Arts

Photo: Tyler Childers/provided.
Reading Time: 3 minutes

22 of the 24 dates for his Mule Pull ’24 tour, which Ottawa was later added to, sold out immediately.

Let. Them. Cook. I’m talking, of course, about the good folks who organize Bluesfest. I thought that last year’s headliners couldn’t be outdone. Attending a festival with a lineup of Shania Twain, Billy Talent, Weezer, Foo Fighters, Ludacris, and Pitbull, was an amazing way to spend the dog days of summer.

But when organizers confirmed Tyler Childers (pronounced chil-durz) as the first headliner of next year’s festival, I began to think differently.

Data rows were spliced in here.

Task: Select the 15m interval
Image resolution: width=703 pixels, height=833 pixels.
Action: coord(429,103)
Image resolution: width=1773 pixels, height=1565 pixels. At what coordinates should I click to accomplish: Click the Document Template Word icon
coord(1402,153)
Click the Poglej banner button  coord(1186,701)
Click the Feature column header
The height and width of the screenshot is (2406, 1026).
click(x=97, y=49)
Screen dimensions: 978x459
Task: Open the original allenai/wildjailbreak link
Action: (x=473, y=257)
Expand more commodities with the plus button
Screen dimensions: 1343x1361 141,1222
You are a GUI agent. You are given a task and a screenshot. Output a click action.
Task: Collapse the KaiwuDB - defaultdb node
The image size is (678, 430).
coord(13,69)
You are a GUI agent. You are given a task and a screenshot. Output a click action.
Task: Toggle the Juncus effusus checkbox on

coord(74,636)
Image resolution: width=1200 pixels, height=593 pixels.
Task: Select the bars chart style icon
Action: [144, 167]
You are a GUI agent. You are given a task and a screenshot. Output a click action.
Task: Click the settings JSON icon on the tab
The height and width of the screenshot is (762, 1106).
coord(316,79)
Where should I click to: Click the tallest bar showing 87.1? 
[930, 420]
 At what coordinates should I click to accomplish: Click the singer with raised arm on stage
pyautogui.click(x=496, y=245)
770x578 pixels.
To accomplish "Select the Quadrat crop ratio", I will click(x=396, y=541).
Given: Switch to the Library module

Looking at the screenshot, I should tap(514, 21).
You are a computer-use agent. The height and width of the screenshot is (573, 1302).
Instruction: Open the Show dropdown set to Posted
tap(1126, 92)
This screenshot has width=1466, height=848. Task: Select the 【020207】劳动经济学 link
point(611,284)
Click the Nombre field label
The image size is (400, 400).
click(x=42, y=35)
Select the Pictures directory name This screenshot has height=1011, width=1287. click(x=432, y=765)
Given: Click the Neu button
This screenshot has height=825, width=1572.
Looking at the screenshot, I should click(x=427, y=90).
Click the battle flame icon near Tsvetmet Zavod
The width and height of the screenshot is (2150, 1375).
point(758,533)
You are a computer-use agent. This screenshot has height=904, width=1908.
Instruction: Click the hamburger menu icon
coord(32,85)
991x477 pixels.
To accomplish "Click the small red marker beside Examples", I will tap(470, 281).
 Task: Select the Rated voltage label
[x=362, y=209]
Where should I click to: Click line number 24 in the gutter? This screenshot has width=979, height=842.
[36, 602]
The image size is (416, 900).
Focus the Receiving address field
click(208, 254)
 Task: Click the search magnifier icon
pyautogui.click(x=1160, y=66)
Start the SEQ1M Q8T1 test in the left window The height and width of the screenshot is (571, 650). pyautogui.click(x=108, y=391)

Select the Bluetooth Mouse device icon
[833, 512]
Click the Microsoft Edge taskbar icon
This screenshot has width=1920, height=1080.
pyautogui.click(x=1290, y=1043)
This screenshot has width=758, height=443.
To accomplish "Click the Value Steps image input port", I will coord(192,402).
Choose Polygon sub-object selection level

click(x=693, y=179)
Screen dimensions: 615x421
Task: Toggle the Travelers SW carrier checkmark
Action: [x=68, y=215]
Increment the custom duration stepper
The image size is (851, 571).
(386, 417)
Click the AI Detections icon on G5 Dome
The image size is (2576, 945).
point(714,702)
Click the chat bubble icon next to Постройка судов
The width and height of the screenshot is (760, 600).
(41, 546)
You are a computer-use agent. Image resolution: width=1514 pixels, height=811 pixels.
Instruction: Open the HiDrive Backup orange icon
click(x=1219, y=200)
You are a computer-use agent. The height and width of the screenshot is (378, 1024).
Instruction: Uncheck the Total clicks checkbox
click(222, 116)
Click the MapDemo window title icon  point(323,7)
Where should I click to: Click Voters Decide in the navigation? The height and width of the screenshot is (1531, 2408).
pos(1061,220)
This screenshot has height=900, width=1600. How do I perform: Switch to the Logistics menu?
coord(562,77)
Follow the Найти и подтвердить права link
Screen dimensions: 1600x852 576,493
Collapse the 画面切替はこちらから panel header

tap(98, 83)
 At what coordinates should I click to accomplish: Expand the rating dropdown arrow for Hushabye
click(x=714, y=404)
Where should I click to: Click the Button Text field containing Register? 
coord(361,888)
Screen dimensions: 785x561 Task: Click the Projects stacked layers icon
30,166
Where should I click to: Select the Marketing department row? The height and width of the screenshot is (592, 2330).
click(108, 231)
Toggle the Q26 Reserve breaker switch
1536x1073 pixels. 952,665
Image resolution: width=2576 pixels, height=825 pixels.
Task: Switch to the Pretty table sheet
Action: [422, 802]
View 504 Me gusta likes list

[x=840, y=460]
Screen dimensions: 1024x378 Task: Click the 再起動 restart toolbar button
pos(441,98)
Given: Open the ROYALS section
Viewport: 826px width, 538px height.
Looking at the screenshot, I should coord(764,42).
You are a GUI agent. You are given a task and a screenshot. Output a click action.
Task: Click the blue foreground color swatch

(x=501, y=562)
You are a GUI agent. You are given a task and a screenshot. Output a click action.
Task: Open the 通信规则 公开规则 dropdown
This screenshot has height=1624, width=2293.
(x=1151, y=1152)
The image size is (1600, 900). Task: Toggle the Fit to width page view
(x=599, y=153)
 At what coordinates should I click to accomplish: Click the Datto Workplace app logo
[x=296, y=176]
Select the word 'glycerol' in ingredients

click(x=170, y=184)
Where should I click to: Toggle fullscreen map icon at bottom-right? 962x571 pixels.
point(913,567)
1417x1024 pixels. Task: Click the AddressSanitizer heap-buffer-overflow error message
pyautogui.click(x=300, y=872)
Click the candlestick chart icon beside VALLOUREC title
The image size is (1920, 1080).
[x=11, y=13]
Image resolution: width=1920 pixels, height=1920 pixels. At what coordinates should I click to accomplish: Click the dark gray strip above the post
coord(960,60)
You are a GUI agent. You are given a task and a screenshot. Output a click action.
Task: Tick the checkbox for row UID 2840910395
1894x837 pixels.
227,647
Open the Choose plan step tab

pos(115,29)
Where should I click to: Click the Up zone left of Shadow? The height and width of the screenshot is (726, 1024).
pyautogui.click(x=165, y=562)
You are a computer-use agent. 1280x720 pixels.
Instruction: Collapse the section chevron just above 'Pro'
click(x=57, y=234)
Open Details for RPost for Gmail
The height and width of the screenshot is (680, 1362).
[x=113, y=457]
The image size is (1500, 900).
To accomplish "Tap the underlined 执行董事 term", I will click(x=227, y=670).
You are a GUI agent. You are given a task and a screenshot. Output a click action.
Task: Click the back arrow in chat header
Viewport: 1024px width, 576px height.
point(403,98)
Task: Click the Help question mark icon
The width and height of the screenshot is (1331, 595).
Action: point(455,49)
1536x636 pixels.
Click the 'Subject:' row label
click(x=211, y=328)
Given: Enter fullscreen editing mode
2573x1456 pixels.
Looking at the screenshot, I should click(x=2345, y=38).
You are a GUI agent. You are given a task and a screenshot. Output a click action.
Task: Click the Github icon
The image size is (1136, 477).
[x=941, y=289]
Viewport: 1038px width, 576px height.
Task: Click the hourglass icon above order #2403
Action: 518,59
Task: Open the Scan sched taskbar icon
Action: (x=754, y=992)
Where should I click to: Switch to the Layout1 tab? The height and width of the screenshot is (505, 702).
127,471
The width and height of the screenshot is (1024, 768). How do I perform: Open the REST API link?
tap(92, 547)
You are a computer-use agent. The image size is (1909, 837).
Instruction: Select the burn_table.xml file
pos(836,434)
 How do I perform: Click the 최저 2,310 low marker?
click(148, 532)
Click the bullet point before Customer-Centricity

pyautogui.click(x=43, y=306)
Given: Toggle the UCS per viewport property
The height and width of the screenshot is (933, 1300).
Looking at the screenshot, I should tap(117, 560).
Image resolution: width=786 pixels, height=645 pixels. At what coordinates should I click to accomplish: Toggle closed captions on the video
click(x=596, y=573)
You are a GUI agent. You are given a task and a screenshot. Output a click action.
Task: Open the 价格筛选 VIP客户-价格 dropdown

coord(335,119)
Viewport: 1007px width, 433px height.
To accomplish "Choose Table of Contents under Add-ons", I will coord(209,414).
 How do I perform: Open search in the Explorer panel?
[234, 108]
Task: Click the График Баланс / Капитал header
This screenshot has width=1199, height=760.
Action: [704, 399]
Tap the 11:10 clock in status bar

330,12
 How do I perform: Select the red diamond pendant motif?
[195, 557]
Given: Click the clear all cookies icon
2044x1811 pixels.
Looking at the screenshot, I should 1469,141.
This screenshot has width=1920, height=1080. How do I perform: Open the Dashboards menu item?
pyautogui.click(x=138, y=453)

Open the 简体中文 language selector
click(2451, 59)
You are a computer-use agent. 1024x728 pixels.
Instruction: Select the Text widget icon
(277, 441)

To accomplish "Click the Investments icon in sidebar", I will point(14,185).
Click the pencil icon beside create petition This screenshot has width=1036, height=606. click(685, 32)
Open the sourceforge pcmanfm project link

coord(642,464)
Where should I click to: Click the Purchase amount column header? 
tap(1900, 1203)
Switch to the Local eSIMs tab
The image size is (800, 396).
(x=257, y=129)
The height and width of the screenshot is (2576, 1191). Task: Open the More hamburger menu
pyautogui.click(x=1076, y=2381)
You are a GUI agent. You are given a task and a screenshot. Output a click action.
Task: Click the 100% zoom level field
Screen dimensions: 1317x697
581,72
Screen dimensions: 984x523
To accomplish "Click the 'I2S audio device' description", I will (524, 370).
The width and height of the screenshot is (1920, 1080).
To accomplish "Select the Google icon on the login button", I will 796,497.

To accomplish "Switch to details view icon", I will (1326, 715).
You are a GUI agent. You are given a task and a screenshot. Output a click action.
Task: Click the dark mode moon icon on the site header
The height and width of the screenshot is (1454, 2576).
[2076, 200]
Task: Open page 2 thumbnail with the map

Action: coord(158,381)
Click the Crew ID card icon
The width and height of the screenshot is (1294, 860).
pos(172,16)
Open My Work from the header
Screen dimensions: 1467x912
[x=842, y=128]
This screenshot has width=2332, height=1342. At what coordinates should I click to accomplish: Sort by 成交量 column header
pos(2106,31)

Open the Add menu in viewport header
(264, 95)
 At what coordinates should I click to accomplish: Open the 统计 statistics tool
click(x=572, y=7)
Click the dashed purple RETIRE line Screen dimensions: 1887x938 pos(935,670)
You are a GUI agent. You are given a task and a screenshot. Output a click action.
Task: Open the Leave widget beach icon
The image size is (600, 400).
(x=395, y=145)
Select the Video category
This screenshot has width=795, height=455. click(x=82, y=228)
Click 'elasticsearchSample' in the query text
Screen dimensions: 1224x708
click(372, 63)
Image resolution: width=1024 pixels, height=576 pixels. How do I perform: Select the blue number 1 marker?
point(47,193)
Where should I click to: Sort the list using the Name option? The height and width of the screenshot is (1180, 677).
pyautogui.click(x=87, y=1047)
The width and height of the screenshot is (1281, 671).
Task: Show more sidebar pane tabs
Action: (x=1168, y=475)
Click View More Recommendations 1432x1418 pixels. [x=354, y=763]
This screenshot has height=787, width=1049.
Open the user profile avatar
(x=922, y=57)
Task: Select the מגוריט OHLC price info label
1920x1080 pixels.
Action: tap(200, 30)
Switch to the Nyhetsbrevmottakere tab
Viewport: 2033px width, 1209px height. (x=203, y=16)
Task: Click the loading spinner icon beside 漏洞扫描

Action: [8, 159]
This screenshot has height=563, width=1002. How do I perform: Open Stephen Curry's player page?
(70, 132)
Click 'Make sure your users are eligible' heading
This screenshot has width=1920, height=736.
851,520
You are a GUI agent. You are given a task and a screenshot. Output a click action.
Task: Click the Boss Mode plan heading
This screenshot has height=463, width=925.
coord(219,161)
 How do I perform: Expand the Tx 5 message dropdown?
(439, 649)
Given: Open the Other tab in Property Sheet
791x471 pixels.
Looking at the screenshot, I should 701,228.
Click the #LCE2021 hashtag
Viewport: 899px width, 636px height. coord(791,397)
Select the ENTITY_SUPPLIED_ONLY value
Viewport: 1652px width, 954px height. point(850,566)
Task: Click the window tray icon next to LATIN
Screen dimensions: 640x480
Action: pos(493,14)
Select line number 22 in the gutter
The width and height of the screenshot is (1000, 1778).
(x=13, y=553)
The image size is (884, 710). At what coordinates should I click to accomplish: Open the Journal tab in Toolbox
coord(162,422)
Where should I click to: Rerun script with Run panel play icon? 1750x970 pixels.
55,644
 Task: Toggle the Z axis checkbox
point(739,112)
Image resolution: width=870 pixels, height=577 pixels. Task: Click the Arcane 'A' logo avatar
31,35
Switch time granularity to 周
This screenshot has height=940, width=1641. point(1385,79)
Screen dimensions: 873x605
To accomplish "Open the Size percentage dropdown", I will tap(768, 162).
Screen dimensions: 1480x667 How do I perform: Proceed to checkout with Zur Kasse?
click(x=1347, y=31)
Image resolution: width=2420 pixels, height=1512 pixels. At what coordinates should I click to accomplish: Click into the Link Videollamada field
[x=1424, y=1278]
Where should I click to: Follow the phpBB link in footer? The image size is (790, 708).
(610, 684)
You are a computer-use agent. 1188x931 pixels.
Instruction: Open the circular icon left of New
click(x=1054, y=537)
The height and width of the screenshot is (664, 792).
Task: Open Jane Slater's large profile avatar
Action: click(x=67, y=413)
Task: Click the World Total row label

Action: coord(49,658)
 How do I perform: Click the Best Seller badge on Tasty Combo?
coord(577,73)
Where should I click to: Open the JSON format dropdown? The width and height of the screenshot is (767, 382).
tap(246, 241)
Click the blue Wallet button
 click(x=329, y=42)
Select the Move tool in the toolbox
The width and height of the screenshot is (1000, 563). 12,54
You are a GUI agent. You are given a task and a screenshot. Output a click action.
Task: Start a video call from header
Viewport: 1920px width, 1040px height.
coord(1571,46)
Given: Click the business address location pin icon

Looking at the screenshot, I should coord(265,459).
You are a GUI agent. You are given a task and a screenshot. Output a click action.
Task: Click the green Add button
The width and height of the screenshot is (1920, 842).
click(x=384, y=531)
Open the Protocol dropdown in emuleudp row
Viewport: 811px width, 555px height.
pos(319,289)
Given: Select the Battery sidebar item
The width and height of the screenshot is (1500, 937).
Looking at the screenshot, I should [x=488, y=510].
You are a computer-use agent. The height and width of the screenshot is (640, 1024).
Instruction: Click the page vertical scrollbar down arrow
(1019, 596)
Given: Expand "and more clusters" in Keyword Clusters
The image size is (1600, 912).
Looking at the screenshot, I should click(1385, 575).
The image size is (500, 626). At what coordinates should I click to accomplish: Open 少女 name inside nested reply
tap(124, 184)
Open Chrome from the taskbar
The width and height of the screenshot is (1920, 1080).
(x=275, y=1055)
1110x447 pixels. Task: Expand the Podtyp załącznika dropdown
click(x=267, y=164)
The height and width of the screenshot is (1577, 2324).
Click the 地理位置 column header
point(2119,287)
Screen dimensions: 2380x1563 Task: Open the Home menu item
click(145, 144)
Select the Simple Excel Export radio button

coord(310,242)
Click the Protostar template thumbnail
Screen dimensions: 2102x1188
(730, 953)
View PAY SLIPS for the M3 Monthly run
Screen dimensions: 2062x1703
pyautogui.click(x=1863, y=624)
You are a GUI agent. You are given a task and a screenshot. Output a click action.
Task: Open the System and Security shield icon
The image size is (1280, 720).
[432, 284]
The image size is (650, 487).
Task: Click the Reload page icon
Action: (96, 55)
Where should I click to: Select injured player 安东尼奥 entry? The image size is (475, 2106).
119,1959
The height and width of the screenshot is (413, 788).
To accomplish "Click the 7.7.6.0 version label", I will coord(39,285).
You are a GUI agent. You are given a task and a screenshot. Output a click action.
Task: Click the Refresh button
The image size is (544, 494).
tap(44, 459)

Bluesfest executive and artistic director Mark Monahan seemed just as happy as me to be able to announce Childers, in a statement released Oct. 13. “Tyler has been on our wish list for several years now, and being able to bring him to the festival to perform for his legions of fans here in the Ottawa Valley is a real coup.”

Granted, reactions to the country, folk, and bluegrass singer being announced as headliner were not as positive on social media. But his Canadian fans like me are happy to share our beloved Kentucky-born genre-bender with the uninformed. 22 of the 24 dates for his Mule Pull ’24 tour, which Ottawa was later added to, sold out immediately. The only two locations that didn’t sell out within minutes were in London, England, and Germany. This should give you a good sense of how his fans feel about seeing him live.

It’s tough to explain the passion with which Childers writes and performs his catalogue of songs. And these aren’t songs you’re going to find on most radio stations, which is a key reason why he is widely unknown by country music fans. Some of his most beloved songs, like ‘Nose on the Grindstone’ and ‘Shake the Frost’, haven’t even seen a studio release. But it’s not like he’s some no-name. He boasts 11 million monthly listeners on Spotify. For comparison, last year’s headliner Shania averages about 15 million, and Weezer averages just over 14 million.

Childers broke out in 2017 with the release of Purgatory, which Rolling Stone ranked 14 on their list of top 40 country albums of the year. Record Collector’s Terry Staunton gave the album a perfect five stars, explaining “Childers has a novelist’s eye for detail, as exemplified on the eloquent romance of ‘Feathered Indians’ (“my buckle makes impressions on the inside of her thigh”) and the self-effacing blue collar valentine of ‘Lady May’ (“I ain’t the sharpest chisel your hands have ever held”).”

Childer’s next album would debut at number one on both Billboard’s Top Country Albums and American/Folk Albums. Country Squire included the love ballad ‘All Your’n’, which was nominated for Best Solo Country Performance at the 2019 Grammy Awards. Stephen Thomas Erlewine of AllMusic described Childers on this album as being “a sly storyteller, a gift that threatens to be overshadowed by the robust realization of his songs.”

Childers began exploring different genres in the following years, while also exploring difficult topics such as racism and homophobia. He dropped Long Violent History in 2020 during the midst of the Black Lives Matter protests in the USA. Jeremy Ray Jewell of ArtsFuse described its title track as “a sort of Appalachian murder ballad for George Floyd and Breonna Taylor.”

In August 2023, Childers dropped a powerful single that would end up being the first on his recently released album Rustin’ in the Rain. ‘In Your Love’’s music video featured a love story – a love story that saw some backlash from some of Childer’s “fans”. The video, set in Childers’ Appalachia, depicted two gay coal miners in the 1950s, and gave much-needed representation to queer Appalachian residents and country music fans.

Childers will perform Friday, July 12 at next year’s edition of the festival. Pre-sale tickets for Friday were released Oct. 17, but don’t fret if you didn’t get them in time.  Full-festival and part-festival passes will be released in the coming months and offer a much better value proposition.